There are things buried in the earth that were meant to stay hidden—not because they are false, but because they are true enough to threaten systems built on lies.
Within the world of The Ballad Dodecet, the Twelve Rights are not a modern invention. They are not a policy, nor a manifesto shaped by committees. They are a recovered declaration: rooted in Scripture, echoed through history, and rediscovered in a time when truth had been traded for convenience.
What Are the Twelve Rights?
The Twelve Rights are a Kingdom framework: twelve unyielding truths that define what must be protected if righteousness is to stand in any generation.
They are drawn from the sanctity of life, the authority of God, the moral law revealed in Scripture, and the Gospel of Jesus Christ.
They are not permissions granted by governments. They are realities established by God.
Why Do They Matter in the Dodecet?
Because in this world, life is taken and buried without record; truth is bent, bought, and silenced; worship is corrupted; families are fractured; and the Gospel is resisted.
The Twelve Rights stand in direct opposition to all of it.
Each Right is not merely stated. It is tested — in the holler, in the courtroom, in the church, and in the dark places where no one is supposed to look.
Who Carries Them?
No one character owns the Twelve Rights, but some begin to recognise them: a preacher who refuses to stay quiet, a songwriter who feels truth before she can name it, a soldier who has seen what happens when truth is buried, and a detective who knows corruption when he smells it.

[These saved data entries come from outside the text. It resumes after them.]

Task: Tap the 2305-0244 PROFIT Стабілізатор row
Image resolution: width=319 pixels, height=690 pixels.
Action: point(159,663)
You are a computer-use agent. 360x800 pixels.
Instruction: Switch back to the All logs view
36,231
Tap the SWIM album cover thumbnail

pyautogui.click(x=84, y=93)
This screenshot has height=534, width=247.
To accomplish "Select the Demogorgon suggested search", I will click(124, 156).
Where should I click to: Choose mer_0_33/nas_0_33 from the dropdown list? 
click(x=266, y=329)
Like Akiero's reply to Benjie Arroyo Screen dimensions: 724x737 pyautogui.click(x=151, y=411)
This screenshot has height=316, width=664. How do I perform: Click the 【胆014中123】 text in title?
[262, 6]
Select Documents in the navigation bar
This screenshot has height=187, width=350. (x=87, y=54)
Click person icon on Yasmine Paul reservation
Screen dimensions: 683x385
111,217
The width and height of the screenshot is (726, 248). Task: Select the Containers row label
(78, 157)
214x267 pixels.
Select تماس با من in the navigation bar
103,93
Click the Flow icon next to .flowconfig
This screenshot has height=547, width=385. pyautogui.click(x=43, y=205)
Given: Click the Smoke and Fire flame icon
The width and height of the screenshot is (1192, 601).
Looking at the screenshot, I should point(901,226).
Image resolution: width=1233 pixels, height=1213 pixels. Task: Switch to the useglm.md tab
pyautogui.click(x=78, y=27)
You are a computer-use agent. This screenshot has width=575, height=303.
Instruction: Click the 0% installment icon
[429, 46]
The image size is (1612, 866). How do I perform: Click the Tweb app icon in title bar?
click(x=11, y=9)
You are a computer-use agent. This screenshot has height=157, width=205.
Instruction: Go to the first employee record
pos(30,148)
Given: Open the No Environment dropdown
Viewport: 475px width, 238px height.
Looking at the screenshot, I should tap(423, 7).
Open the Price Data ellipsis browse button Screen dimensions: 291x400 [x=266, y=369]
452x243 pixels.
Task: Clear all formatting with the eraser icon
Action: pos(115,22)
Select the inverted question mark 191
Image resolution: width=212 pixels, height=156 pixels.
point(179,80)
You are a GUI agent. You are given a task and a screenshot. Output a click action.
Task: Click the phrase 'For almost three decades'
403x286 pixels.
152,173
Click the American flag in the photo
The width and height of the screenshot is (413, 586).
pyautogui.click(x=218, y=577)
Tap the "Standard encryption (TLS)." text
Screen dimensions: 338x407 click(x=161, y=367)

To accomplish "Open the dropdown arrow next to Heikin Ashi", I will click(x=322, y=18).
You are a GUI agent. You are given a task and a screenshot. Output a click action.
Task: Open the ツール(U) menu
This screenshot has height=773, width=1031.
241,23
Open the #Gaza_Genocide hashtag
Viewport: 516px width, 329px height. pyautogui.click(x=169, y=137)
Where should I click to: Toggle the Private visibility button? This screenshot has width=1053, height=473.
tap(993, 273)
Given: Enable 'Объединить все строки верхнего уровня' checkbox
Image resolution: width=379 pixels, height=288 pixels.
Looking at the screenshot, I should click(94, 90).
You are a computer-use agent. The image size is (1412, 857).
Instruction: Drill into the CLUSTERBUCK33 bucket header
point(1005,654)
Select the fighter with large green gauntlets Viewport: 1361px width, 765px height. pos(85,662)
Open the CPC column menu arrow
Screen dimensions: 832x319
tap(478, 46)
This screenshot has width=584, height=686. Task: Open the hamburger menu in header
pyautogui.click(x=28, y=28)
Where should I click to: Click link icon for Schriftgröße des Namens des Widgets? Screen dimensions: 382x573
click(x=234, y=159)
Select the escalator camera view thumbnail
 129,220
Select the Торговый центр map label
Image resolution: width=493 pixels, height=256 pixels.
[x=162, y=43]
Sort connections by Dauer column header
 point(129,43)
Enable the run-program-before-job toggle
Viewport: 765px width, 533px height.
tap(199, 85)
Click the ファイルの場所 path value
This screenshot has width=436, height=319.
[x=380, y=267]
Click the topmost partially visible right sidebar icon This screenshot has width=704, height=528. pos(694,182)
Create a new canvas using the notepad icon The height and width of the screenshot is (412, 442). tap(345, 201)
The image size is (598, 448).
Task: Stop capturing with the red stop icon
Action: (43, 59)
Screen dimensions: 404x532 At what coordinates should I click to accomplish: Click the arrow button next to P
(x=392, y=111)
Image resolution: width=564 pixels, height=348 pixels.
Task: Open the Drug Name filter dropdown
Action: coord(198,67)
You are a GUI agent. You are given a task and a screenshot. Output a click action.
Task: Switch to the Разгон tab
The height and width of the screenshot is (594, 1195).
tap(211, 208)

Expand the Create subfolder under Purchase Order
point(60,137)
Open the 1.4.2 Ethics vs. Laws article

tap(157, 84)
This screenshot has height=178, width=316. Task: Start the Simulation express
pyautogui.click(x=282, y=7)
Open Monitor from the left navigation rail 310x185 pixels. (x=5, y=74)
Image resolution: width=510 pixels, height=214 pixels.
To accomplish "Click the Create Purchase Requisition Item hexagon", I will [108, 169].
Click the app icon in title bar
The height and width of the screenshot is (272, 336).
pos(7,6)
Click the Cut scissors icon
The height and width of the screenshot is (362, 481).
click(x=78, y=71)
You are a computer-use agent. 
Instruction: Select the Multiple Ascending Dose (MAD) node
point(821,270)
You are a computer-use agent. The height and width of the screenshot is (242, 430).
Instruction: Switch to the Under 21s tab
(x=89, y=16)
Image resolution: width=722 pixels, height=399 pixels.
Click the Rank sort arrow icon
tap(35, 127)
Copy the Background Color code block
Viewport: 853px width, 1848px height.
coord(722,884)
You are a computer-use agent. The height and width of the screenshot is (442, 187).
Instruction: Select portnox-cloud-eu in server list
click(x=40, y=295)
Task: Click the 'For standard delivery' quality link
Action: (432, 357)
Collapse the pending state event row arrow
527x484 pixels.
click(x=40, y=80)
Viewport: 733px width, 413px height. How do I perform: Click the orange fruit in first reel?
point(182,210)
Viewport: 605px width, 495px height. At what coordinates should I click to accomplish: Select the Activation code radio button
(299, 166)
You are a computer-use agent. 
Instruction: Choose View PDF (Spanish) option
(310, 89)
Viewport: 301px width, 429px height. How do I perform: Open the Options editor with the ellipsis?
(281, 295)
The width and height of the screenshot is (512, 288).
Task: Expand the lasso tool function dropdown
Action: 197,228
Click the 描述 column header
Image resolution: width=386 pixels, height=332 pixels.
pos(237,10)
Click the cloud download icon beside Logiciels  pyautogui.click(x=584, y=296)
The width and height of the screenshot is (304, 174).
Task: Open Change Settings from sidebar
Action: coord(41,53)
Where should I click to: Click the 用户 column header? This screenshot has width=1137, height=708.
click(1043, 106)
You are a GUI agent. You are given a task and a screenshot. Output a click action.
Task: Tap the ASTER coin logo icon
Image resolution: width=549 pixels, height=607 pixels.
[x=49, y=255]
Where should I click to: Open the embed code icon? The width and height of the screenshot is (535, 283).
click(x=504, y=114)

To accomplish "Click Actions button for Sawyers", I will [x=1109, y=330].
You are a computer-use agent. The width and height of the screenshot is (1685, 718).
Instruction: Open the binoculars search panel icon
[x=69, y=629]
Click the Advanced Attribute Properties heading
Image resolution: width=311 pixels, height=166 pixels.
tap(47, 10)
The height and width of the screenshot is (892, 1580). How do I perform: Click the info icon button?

They do not create the Rights.
They encounter them.
And once seen, they cannot be unseen.
The Twelve Rights and the Story
Across The Ballad Dodecet, each of the Twelve Rights emerges in conflict: a life that should have been protected, a truth that should have been spoken, a covenant that should have been honoured, and a Gospel that must be proclaimed.
These are not abstract ideas. They are lived realities, often paid for at great cost.